Poor Stevie

girl guides

One of the best parts of my recent holiday was catching up briefly with my childhood friend, Amelia.

She lives and works in our hometown and is a beautiful artist. Her blog, filled with design, photography and DIY ideas, shows she is super creative and cool. I bought one of her finely detailed prints of four fish and have hung it above our dining table.

In late primary school Mel and I spent our weekends and afternoons riding around our town on our bikes. We’d ride past the houses where boys we liked lived, to parks and to corner stores to spend our pocket money on Gobstoppers and Warheads. We would leave our houses in the morning and not come back until sunset.

In between rides we’d play rounds of Blindman’s Bluff, Murder in the Dark and a very early version of Grand Theft Auto. We’d make prank calls from a local phone box, record home movies and eat a lot of lettuce, cheese and mayonnaise sandwiches.

I was reading waaaay too much Judy Blume towards the end of that time and it made me a little bit crazy.
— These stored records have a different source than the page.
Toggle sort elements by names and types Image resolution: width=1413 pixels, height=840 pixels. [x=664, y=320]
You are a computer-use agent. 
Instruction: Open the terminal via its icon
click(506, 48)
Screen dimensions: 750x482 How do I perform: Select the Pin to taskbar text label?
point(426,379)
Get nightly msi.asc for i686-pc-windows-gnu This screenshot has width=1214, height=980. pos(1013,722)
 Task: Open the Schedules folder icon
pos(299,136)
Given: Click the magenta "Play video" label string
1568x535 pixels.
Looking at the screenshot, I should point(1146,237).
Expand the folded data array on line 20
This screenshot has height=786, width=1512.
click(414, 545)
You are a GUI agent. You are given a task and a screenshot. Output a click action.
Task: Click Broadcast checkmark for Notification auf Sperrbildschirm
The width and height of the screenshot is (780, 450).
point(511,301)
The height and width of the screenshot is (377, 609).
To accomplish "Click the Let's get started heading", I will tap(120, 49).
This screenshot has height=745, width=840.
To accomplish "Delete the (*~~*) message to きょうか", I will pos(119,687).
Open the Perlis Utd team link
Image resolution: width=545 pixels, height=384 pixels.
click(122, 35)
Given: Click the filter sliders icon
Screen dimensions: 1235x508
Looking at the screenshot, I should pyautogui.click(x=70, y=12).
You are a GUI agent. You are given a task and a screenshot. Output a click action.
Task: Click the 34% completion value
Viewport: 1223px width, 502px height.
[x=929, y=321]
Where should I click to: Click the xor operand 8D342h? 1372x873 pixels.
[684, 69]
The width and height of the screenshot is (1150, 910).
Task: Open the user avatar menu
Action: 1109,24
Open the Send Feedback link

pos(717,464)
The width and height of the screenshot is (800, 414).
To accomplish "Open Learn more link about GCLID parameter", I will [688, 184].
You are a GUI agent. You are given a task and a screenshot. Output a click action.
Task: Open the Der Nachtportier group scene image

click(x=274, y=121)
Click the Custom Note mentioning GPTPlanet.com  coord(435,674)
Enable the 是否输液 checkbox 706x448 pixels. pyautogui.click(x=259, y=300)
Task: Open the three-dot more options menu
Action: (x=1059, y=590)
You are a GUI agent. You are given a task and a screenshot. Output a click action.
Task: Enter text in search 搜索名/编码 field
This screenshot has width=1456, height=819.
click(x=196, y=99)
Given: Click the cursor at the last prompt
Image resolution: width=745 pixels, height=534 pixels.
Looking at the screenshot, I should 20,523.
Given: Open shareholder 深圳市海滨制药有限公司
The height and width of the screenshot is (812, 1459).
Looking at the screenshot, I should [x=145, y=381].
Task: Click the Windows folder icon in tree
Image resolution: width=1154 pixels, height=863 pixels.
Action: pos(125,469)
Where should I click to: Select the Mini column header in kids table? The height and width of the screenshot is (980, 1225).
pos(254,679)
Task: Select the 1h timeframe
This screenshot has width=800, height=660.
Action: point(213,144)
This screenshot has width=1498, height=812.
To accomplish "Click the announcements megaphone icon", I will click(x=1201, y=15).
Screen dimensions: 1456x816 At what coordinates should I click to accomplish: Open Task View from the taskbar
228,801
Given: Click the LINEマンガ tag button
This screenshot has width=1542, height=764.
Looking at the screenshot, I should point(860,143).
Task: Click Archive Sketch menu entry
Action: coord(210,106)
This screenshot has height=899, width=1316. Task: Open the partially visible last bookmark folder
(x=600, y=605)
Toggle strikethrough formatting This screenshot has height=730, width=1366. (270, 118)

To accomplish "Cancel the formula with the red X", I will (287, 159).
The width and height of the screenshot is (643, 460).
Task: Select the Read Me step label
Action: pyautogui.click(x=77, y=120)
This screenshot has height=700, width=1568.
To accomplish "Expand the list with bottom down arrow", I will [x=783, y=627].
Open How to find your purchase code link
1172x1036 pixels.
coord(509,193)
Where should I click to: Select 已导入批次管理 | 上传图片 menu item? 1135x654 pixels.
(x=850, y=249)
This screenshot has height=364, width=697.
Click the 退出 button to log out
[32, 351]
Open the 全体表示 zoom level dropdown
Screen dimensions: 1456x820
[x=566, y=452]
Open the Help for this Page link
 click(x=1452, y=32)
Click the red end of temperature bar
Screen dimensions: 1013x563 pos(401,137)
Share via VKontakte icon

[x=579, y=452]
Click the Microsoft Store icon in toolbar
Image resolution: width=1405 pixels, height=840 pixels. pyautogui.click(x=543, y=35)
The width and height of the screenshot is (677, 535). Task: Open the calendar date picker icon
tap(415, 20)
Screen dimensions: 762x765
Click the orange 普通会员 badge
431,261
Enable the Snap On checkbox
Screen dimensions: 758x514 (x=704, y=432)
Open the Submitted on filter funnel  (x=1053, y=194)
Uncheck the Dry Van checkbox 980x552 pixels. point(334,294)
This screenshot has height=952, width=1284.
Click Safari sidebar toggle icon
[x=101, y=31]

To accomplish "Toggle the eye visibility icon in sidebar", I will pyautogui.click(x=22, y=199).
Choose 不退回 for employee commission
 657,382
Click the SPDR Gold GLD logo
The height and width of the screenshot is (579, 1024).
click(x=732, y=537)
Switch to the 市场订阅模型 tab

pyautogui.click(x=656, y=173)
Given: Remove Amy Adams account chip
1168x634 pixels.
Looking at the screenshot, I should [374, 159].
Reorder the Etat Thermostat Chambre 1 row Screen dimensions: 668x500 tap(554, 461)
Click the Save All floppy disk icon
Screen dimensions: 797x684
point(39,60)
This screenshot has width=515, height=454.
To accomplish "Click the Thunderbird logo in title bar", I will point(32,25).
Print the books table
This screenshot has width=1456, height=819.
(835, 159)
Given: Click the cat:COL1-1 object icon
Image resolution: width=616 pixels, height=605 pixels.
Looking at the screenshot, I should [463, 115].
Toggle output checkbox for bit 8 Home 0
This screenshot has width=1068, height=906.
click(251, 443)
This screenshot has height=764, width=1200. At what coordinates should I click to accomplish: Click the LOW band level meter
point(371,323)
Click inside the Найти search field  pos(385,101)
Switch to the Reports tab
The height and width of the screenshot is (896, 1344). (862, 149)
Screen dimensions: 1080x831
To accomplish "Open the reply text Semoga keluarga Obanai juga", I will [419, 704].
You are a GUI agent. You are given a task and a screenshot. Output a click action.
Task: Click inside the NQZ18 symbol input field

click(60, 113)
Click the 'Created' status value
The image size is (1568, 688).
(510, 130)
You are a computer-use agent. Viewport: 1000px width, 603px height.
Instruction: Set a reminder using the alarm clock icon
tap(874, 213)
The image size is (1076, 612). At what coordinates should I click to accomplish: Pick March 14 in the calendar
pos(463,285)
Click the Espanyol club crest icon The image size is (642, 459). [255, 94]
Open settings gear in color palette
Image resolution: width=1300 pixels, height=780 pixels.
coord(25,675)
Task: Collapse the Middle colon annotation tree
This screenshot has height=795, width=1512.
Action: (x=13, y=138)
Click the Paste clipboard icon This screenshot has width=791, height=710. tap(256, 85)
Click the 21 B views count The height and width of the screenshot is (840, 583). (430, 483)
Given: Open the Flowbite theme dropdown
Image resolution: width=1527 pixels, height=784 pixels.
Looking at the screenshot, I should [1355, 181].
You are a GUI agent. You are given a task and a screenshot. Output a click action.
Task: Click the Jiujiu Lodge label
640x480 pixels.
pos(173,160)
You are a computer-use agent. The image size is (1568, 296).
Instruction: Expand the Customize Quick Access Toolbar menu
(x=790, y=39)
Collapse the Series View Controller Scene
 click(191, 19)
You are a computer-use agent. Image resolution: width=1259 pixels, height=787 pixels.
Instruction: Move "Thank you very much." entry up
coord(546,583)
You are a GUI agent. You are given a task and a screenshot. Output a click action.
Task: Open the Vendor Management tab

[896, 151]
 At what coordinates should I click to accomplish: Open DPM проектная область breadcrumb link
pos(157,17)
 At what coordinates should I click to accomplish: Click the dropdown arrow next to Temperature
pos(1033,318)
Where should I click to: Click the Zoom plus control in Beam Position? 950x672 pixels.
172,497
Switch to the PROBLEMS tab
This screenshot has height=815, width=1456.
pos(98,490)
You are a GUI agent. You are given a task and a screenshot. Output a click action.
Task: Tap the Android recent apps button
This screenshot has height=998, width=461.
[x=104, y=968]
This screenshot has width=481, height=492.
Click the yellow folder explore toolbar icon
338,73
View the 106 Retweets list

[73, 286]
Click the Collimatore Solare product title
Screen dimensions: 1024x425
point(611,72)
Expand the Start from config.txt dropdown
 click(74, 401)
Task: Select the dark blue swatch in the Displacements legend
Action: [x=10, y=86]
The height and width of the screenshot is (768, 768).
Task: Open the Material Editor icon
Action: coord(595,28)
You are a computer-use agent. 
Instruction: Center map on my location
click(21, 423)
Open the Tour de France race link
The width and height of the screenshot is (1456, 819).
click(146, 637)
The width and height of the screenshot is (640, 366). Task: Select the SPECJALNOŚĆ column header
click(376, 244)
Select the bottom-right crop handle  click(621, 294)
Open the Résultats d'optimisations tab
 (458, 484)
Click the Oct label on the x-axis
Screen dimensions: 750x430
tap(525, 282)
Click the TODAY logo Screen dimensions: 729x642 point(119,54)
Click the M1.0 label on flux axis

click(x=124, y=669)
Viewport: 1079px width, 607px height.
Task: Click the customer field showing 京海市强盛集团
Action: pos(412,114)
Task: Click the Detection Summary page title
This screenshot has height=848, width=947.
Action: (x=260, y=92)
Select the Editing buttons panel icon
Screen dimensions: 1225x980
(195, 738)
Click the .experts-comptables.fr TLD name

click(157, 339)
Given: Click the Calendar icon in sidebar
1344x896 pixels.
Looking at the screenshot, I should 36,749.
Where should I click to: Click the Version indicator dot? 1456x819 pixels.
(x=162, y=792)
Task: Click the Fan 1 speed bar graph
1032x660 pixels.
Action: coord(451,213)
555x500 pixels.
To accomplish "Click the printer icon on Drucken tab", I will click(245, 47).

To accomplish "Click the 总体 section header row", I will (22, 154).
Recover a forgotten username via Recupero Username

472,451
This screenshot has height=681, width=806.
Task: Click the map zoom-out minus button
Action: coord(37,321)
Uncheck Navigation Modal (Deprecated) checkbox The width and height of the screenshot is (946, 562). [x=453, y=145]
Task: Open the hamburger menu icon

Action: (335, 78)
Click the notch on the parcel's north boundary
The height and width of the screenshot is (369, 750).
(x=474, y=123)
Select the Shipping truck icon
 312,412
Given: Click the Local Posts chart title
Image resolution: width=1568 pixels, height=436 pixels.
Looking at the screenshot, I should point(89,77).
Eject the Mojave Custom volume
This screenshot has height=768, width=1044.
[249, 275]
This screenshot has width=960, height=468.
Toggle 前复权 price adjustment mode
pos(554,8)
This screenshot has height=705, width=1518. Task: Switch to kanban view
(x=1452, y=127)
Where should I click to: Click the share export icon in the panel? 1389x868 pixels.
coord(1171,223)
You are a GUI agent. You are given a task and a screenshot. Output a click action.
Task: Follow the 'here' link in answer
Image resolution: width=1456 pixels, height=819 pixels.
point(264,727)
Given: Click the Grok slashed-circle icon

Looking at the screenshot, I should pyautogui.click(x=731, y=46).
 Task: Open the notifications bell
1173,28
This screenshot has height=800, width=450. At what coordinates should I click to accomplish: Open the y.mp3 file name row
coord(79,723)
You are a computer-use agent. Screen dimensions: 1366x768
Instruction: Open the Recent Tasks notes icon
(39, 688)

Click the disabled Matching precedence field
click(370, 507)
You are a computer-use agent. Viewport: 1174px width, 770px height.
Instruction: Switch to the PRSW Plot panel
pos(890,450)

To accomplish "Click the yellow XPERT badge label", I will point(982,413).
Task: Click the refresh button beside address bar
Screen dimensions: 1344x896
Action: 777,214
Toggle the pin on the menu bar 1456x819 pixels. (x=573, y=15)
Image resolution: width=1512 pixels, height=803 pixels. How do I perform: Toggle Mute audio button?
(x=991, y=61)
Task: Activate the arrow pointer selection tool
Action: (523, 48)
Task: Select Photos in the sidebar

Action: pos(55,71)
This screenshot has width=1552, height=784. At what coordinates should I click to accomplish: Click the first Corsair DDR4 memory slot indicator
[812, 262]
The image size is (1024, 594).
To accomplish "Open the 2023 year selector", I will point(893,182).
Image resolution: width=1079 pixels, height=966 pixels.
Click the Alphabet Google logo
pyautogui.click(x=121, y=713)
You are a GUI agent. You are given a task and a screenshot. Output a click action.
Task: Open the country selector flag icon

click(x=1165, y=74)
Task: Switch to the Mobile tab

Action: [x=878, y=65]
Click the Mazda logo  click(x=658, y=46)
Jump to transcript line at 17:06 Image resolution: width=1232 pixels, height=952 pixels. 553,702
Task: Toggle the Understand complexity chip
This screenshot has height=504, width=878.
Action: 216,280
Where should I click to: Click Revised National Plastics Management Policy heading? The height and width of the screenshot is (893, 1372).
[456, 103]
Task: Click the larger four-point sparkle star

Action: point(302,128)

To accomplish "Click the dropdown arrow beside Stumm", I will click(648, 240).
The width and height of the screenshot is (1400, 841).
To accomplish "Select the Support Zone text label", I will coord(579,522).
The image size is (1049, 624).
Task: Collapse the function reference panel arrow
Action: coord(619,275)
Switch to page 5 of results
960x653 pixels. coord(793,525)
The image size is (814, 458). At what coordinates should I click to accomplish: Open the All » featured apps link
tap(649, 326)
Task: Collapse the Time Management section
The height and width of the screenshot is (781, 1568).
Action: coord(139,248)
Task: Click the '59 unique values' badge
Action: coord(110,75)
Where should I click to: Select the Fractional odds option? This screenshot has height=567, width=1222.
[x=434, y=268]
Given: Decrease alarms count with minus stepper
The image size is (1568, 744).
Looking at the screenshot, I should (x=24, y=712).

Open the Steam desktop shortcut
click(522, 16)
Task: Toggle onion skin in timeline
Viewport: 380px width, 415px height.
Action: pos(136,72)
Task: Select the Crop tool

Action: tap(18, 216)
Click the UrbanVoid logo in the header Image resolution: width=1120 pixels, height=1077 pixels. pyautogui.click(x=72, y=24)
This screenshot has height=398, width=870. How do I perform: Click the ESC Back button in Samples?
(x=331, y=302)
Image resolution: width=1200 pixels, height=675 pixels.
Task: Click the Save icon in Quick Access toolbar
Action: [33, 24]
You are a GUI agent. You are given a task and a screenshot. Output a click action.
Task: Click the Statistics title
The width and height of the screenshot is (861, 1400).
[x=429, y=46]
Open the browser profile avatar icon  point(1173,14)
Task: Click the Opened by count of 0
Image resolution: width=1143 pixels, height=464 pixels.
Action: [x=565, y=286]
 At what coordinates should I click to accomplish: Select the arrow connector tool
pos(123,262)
I fearlessly led all my (reluctant) friends on a mission to find out what smoking a cigarette was like. Being 11 I never got my hands on the real thing, instead showing everyone how cool I was by “smoking” grapevine sticks taken from my backyard. I thought there was nothing more awesome than talking about our girl secrets, even creating an elaborate note passing system using strings rigged up around rooms at sleepovers so our parents couldn’t eavesdrop. I remember proudly showing everyone the results of my covert leg shaving in year 5.

It’s really nice to have something in my home to remind me of my truly wonderful childhood. I just hope Mel’s forgiven me for being totally weird.